SHOWCASE PRESENTS: The Madness Of Alfred Pennyworth

(Editors Note: All editorials are solely the opinion of the author, and do not necessarily reflect  the views or opinions of DC Comics News or its staff.)

He lost his parents as a kid. He doesn’t like to talk about it and they were, as some might say, well-to-do. So he doesn’t really have to talk to anyone if he doesn’t want to. He wasn’t the same after that night. I guess some people think he was sad. But that isn’t the right word for it. The feeling is too big.

In his late teens, he left. Just disappeared. “Vanished,” as the newspapers put it. People looked. Of course they looked. And some even pretended to be sad. But life moves on.

Years later, a man walked into the city. He was taller. Stronger. But he didn’t have that same intensity. That same almost-sadness. He was carefree. He was happy. Some people say he’s vapid now. Other people have different theories. Better theories. More exciting theories. They make jokes and say that the real him died years ago, and this new guy? Just something parading around in his skin.

They’re not far off. Not really. Nobody makes the real connection though. Nobody takes the stories seriously. The bums and muggers and rapists that skulk around back alleys… they say they’ve seen a monster late at night. The more religious among them call it a demon. It growls at them from the shadows. It speaks their names and whispers unknowable truths. It takes the worst among them into the dark and hurts them.

One of the bums walked into the police station one day and told them what he thought it was. And they laughed him right back out. A giant bat? Drunk fool…

And the vapid man, sitting in his castle, wearing another man’s skin… he laughs.

“Would you like a spot of tea with your ass-kicking?”

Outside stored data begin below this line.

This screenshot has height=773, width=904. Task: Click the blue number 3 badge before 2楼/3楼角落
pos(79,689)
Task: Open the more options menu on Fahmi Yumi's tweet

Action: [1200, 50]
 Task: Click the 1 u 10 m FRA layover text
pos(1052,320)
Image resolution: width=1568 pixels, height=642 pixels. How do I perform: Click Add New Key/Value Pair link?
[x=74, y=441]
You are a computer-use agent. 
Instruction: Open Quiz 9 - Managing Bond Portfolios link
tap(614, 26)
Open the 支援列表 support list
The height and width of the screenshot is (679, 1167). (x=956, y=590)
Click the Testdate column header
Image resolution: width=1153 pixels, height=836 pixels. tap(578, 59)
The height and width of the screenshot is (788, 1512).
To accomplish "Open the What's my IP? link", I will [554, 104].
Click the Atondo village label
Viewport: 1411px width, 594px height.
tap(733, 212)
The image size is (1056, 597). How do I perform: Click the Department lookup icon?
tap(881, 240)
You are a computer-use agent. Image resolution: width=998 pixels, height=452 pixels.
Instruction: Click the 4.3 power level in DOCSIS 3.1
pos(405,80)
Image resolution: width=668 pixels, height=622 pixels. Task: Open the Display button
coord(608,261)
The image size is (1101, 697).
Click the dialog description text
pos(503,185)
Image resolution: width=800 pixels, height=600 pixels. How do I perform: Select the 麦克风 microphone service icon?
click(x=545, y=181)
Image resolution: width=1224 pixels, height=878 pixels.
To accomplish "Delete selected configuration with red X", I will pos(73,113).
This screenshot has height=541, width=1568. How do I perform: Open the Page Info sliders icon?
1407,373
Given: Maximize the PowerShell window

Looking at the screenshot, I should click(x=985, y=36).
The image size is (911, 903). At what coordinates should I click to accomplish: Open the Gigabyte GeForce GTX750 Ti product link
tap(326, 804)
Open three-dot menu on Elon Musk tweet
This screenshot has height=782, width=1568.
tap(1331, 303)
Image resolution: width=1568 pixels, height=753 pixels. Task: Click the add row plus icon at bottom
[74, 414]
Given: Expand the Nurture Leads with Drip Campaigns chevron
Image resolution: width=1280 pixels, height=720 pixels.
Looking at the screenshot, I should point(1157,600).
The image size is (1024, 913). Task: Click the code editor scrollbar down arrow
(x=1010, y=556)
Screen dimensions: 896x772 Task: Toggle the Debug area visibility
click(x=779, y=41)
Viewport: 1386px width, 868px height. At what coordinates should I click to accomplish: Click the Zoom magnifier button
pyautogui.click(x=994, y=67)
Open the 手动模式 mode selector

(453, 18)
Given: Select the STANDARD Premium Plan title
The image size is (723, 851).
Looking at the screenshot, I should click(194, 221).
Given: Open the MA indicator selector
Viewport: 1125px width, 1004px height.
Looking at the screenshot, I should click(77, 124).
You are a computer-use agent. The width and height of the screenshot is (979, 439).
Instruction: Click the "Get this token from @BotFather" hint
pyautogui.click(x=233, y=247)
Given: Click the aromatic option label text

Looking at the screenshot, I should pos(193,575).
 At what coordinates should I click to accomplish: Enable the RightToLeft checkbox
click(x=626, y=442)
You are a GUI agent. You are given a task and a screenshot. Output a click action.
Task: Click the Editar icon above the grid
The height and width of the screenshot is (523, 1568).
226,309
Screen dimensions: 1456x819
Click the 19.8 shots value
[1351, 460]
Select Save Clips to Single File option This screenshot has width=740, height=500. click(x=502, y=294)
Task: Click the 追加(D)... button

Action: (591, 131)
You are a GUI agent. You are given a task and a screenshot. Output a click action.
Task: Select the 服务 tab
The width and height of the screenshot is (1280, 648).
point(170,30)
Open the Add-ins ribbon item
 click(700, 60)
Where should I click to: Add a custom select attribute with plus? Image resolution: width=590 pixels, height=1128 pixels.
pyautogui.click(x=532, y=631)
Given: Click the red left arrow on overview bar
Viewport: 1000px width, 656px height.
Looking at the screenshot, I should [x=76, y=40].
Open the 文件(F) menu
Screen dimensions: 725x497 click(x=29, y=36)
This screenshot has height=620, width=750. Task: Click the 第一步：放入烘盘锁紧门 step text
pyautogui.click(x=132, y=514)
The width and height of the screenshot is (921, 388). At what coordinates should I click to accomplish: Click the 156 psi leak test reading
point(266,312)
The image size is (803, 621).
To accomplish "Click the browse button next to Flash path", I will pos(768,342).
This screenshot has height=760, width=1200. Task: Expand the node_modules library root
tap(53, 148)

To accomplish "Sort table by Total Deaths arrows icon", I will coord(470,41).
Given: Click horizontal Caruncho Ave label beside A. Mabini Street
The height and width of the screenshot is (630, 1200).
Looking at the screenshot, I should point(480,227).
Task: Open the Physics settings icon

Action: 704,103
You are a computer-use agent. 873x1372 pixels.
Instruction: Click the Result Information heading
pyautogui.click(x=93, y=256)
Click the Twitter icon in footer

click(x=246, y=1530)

A lot of people, both critics of the character and fans, have brought up that Bruce Wayne is clearly insane. Some posit that he’s a high functioning sociopath. Some say he’s an overgrown man-child. The generally agreed upon thing is simply that any man who does what Batman does can’t be entirely normal.

He fights a never-ending war against crime. He leaps off rooftops. He hangs around with gods. He’s ever-prepared, even going so far as to create backup personalities for himself in case of assaults on his psyche. Perhaps the greatest appeal of Batman is that he’s a human being with no superpowers of any kind who pushed himself to become something greater than even his most powerful comrades.

But this isn’t an article about Bruce Wayne. No, there are plenty of those. This is about Alfred Pennyworth. The man who let it all happen.

Recently, I’ve heard some people questioning whether Alfred is really insane. I mean, really, he’s the one enabling all of Bruce’s actions. But is he crazy?

“Hey, Master Bruce! What did the five fingers say to the face?!”

After Thomas and Martha Wayne were murdered, Alfred essentially raised Bruce. He often calls Bruce his son. Years later, when Bruce returned to Gotham and decided to be Batman, Alfred didn’t stop him. He didn’t call the police or a therapist. He just sat there and said “well, alright, this seems like a very bad idea but I’ll have this costume sewn in a day or two.”

When Bruce brought in Dick Grayson and Jason Todd and Tim Drake and even his own son Damian, and taught them to be soldiers in his impossible war, Alfred went along with it. In spite of all the crazed madmen running around Gotham like the Joker and Two-Face, Alfred went along with it.

That’s crazy, right? Well, I don’t think so.

Have you ever seen someone do something amazing? I mean truly amazing, not just “pretty cool.”

Have you ever seen anyone embark on an incredible journey, unlike anything anyone else has ever done… and you know it will destroy them. You know the dream is impossible. But to let that dream die would be an unendurable tragedy.

One of my favorite one-shot stories is “The Game.” It’s written by Chris Priest and it shows up in a 1999 JLA 80 Page Giant. It’s about Green Arrow trying to prove that Bruce Wayne is Batman after an odd coincidence links the two.

There’s a scene at the end. Bruce and Ollie are playing racquetball. Ollie, having seen Batman barely survive an explosion the night before, doesn’t think Bruce will show up. But, to keep the mystery alive, Bruce gets there bright and early with a smile on his face and a crap ton of make up covering his bruises and burns.

And Ollie realizes something. As a kid, Bruce saw his parents murdered right in front of him. And it broke him. So he made this mask. This party boy rich kid playboy mask, just to keep himself from sticking his head in the oven. This man couldn’t be Batman.

Now, Ollie didn’t take the idea that one extra step. The broken thing survived. Bruce needs to be Batman. He has, throughout his life, been tempered by so much tragedy, that he needs Batman in order to keep going.

There can be something great borne out of sadness sometimes. Batman is that great thing. Alfred sees that. So, every single day, he asks himself one question: “Would I rather see my son’s legacy be a nightmare that haunts the monsters of the world, or a suicide note?”

Alfred chooses the hero the world needs. Not the easy ending.

I don’t think there’s anything crazy about that.